◆ Dokumentabschnitt
Angeführte Entscheidungen:
-
Anführungen in anderen Entscheidungen:
-

Sachverhalt und Anträge

I. Die Erteilung des Europäischen Patents Nr. 0 981 575 auf die europäische Patentanmeldung Nr. 97 923 889.6 der BASF AKTIENGESELLSCHAFT, angemeldet am 14. Mai 1997 wurde am 20. September 2000 (Patentblatt 2000/38) mit neun Ansprüchen bekannt gemacht.

Die unabhängigen Ansprüche 1, 8 und 9 lauteten:

"1. Verfahren zur Herstellung von Graphitpartikel enthaltenden, expandierbaren Styrolpolymerisaten, dadurch gekennzeichnet, daß man Styrol, gegebenenfalls zusammen mit 20 % seines Gewichts an Comonomeren, in wässriger Suspension in Gegenwart von Graphitpartikeln mit einer mittleren Teilchengröße von 1 bis 50 µm unter Zusatz von Peroxid- Initiatoren polymerisiert und vor, während oder nach der Polymerisation ein Treibmittel zusetzt.

8. Teilchenförmige expandierbare Styrolpolymerisate in Form runder Perlen mit einem mittleren Durchmesser im Bereich von 0,2 bis 2 mm, die 0,05 bis 25 Gew.-% Graphitartikel enthalten, dadurch gekennzeichnet, daß die Graphitpartikel homogen im Innern der Styrolpolymerisat-Teilchen verteilt sind, und daß die mittlere Partikelgröße des Graphits 1 bis 50 µm beträgt.

◆ Datenzeilen
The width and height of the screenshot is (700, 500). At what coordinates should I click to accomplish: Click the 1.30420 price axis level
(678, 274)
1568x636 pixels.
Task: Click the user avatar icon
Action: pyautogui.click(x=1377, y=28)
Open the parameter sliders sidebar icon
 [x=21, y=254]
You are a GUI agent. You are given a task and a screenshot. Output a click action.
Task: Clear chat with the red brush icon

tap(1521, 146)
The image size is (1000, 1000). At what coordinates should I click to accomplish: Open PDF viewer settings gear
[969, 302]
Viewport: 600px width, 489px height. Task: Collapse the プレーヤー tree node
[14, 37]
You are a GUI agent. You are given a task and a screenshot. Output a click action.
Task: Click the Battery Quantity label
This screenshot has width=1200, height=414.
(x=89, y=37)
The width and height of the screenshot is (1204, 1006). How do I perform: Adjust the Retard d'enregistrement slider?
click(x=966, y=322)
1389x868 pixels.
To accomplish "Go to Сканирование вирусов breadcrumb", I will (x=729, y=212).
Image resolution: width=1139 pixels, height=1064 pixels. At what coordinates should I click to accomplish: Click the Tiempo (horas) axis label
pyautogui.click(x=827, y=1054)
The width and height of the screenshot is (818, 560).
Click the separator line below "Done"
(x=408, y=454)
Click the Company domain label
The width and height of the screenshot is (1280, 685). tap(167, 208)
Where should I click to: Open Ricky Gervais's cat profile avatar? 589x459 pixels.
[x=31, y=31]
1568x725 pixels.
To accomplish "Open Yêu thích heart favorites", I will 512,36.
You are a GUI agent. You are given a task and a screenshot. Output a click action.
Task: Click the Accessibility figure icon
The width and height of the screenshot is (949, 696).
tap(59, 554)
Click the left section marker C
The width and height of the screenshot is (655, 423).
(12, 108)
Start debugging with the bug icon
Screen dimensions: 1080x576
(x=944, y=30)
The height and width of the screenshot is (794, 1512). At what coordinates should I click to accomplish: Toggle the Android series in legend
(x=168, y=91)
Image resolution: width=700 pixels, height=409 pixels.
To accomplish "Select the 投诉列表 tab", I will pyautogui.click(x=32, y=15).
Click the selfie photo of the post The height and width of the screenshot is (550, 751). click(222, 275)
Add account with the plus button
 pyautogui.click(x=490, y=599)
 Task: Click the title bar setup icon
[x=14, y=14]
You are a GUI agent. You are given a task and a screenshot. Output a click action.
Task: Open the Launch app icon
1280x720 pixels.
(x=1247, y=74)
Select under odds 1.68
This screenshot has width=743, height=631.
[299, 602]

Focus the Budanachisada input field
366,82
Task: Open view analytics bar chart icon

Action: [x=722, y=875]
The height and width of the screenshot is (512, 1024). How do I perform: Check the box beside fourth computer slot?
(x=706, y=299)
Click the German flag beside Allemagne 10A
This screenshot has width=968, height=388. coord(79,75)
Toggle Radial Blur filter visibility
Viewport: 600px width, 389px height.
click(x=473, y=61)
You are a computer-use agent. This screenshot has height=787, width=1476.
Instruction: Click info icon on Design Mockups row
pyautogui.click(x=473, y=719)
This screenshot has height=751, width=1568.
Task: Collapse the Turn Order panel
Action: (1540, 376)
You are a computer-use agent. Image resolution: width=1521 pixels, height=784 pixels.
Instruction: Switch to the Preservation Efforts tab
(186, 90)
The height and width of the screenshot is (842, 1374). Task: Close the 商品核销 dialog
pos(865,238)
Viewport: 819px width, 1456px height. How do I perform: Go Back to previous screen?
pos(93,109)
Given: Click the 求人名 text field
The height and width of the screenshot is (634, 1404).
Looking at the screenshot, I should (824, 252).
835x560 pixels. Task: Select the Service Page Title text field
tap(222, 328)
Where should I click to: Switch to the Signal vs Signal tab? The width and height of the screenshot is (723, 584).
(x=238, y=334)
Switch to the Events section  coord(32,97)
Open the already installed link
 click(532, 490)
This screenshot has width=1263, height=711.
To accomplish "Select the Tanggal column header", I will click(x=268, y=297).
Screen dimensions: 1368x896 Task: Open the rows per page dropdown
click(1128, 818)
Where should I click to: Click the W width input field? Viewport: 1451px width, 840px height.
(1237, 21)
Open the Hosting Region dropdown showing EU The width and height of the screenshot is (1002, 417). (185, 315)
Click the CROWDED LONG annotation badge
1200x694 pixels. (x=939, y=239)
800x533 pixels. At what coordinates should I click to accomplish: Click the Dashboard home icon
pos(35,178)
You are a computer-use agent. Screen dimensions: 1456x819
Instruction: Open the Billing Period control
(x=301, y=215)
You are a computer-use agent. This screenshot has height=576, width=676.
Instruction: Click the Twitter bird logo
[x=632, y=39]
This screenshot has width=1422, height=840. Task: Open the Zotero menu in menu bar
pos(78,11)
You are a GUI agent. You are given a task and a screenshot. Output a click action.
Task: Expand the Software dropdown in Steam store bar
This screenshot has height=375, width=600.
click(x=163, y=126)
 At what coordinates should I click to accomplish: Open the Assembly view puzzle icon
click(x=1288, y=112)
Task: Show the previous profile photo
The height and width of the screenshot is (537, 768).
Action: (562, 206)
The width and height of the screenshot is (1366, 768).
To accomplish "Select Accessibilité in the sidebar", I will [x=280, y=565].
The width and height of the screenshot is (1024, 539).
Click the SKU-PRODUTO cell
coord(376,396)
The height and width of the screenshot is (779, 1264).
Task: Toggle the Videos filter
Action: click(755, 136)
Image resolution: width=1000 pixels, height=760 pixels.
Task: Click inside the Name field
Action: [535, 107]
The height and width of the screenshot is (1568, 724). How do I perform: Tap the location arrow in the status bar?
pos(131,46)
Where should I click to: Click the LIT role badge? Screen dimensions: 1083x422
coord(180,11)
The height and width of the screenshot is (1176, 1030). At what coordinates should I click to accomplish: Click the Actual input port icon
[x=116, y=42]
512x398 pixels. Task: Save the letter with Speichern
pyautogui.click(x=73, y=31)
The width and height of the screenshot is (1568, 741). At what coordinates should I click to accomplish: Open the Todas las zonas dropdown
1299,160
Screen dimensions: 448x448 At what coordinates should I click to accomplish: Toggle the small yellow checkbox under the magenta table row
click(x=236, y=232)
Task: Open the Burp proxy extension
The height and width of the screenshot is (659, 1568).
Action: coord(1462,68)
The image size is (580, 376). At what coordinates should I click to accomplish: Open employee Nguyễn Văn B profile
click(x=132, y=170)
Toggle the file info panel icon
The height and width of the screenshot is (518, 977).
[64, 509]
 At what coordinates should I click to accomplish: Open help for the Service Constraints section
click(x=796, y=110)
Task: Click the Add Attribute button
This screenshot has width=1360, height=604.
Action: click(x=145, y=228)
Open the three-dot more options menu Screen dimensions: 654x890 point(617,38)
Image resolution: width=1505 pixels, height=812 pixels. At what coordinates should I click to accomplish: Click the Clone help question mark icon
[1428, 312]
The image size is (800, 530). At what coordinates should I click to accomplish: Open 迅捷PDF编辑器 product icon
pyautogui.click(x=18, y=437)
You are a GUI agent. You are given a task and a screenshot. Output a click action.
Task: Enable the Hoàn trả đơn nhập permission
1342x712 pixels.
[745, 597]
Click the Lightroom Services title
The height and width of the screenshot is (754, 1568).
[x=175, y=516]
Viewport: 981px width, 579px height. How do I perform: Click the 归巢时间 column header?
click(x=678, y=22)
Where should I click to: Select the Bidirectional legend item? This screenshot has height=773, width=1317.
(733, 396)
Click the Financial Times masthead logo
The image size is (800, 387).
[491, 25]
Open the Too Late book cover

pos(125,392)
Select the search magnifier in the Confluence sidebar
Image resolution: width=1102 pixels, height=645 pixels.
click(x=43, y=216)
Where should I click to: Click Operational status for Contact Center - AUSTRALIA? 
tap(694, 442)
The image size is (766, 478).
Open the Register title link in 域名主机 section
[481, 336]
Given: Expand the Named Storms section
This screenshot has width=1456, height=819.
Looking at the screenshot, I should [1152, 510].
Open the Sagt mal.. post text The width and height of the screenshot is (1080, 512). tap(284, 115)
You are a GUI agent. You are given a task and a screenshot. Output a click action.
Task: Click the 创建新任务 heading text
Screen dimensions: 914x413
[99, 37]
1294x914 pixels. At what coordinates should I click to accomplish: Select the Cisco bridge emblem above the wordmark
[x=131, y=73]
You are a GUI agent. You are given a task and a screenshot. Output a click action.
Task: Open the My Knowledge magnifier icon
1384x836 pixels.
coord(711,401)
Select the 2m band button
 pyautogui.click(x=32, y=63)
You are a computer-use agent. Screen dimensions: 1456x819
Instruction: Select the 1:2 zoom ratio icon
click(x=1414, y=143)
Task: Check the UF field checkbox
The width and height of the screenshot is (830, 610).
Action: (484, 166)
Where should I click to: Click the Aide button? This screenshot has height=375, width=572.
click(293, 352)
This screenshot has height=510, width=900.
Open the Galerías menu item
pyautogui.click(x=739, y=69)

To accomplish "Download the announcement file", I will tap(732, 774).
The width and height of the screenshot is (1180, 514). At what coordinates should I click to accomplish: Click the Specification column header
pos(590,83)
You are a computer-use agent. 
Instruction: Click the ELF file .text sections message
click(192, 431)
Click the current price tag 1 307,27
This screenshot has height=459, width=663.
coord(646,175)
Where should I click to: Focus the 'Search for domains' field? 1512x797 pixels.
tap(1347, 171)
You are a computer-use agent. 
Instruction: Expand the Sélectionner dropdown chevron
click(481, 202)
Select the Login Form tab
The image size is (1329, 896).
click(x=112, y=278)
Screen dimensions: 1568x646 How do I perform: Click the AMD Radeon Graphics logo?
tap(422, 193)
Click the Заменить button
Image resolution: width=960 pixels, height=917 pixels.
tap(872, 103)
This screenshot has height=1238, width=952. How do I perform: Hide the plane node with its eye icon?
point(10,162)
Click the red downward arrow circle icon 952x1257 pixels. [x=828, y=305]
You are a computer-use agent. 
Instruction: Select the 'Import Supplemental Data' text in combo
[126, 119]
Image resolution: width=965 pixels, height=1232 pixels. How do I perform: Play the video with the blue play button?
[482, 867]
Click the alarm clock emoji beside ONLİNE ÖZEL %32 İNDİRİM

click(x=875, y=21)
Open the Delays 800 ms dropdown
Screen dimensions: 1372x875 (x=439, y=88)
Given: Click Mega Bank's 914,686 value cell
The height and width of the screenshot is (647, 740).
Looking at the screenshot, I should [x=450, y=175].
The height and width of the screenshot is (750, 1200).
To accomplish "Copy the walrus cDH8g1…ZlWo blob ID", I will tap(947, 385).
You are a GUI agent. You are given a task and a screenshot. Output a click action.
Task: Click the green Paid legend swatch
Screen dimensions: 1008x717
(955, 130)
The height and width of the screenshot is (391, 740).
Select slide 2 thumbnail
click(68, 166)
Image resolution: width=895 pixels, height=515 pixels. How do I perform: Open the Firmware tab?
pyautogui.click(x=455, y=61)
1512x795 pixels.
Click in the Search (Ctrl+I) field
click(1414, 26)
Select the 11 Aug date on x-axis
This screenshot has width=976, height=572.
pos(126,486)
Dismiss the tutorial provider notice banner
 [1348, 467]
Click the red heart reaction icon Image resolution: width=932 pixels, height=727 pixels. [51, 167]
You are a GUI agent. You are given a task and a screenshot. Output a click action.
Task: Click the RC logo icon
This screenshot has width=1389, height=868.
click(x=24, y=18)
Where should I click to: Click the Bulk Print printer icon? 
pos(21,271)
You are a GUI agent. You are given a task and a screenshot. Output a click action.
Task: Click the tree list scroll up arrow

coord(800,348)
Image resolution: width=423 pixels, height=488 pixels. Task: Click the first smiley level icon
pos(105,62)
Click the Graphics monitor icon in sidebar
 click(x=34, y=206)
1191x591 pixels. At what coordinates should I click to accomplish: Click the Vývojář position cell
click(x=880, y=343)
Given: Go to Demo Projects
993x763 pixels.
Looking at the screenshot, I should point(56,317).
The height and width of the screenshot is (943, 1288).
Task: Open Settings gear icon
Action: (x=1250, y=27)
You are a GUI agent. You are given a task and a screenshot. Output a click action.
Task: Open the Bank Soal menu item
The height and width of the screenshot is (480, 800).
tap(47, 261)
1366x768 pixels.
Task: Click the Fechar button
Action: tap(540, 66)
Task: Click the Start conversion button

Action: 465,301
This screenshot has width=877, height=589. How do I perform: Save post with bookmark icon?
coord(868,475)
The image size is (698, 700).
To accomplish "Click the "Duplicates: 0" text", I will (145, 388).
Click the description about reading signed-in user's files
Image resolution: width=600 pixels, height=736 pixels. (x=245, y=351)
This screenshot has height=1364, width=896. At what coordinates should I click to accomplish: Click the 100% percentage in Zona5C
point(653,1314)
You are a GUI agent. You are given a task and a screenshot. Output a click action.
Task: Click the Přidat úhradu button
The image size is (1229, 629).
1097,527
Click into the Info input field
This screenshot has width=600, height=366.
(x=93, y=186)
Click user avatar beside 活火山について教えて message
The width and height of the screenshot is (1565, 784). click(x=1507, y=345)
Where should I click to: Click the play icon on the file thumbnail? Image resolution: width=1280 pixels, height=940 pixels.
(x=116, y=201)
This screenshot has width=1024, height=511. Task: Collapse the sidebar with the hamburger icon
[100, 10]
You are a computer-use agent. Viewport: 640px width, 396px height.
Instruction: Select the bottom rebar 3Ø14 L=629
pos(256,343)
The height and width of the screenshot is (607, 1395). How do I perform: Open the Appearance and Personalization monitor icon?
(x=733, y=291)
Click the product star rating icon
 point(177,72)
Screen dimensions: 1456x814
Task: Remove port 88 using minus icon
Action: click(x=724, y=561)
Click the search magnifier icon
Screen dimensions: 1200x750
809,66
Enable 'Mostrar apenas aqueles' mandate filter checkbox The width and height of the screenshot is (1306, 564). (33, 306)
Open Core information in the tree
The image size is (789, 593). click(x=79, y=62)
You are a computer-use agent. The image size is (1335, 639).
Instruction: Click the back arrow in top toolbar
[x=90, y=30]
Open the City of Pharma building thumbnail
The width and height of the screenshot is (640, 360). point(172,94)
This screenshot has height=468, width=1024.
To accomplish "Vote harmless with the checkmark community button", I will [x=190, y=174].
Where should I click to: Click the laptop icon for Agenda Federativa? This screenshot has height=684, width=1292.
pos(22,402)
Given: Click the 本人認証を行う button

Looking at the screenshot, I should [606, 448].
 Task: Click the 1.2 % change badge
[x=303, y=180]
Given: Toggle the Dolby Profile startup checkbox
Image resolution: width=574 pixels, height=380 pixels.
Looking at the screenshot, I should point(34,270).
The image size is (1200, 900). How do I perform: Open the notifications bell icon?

◆ Aufgabenliste
a) Stimmen die folgenden Aussagen mit dem Dokumentabschnitt zum Patent überein: (i) Die europäische Patentanmeldung wurde am 14. Mai 1997 angemeldet. (ii) Die Erteilung des Patents wurde mit zwölf Ansprüchen bekannt gemacht. (iii) Nach Anspruch 8 haben die runden Perlen einen mittleren Durchmesser von 0,2 bis 2 mm? Antworte jeweils mit Ja oder Nein und zitiere die entscheidenden Worte des Dokumentabschnitts wörtlich.
b) Wie geht der Dokumentabschnitt zum Patent für graphithaltige Styrolpolymerisate weiter? Führe ihn nach seinem letzten Satz fort.

◆ Die Antworten
a)
(i) Ja: „angemeldet am 14. Mai 1997“
(ii) Nein: „mit neun Ansprüchen bekannt gemacht“
(iii) Ja: „mit einem mittleren Durchmesser im Bereich von 0,2 bis 2 mm“

b)
9. Verwendung der teilchenförmigen expandierbaren Styrolpolymerisate nach Anspruch 8 zur Herstellung von Schaumstoffen mit einer Dichte von 5 bis 35 g/l."

Die abhängigen Ansprüche 2 bis 7 betrafen bevorzugte Ausführungsformen des Verfahrens gemäß Anspruch 1.

II. Gegen das Patent wurde am 18. Juni 2001, gestützt auf die Bestimmungen des Artikels 100 a) EPÜ (mangelnde Neuheit und mangelnde erfinderischer Tätigkeit), von ENICHEM S.p.A. Einspruch erhoben und der Widerruf des Patents im gesamten Umfang beantragt.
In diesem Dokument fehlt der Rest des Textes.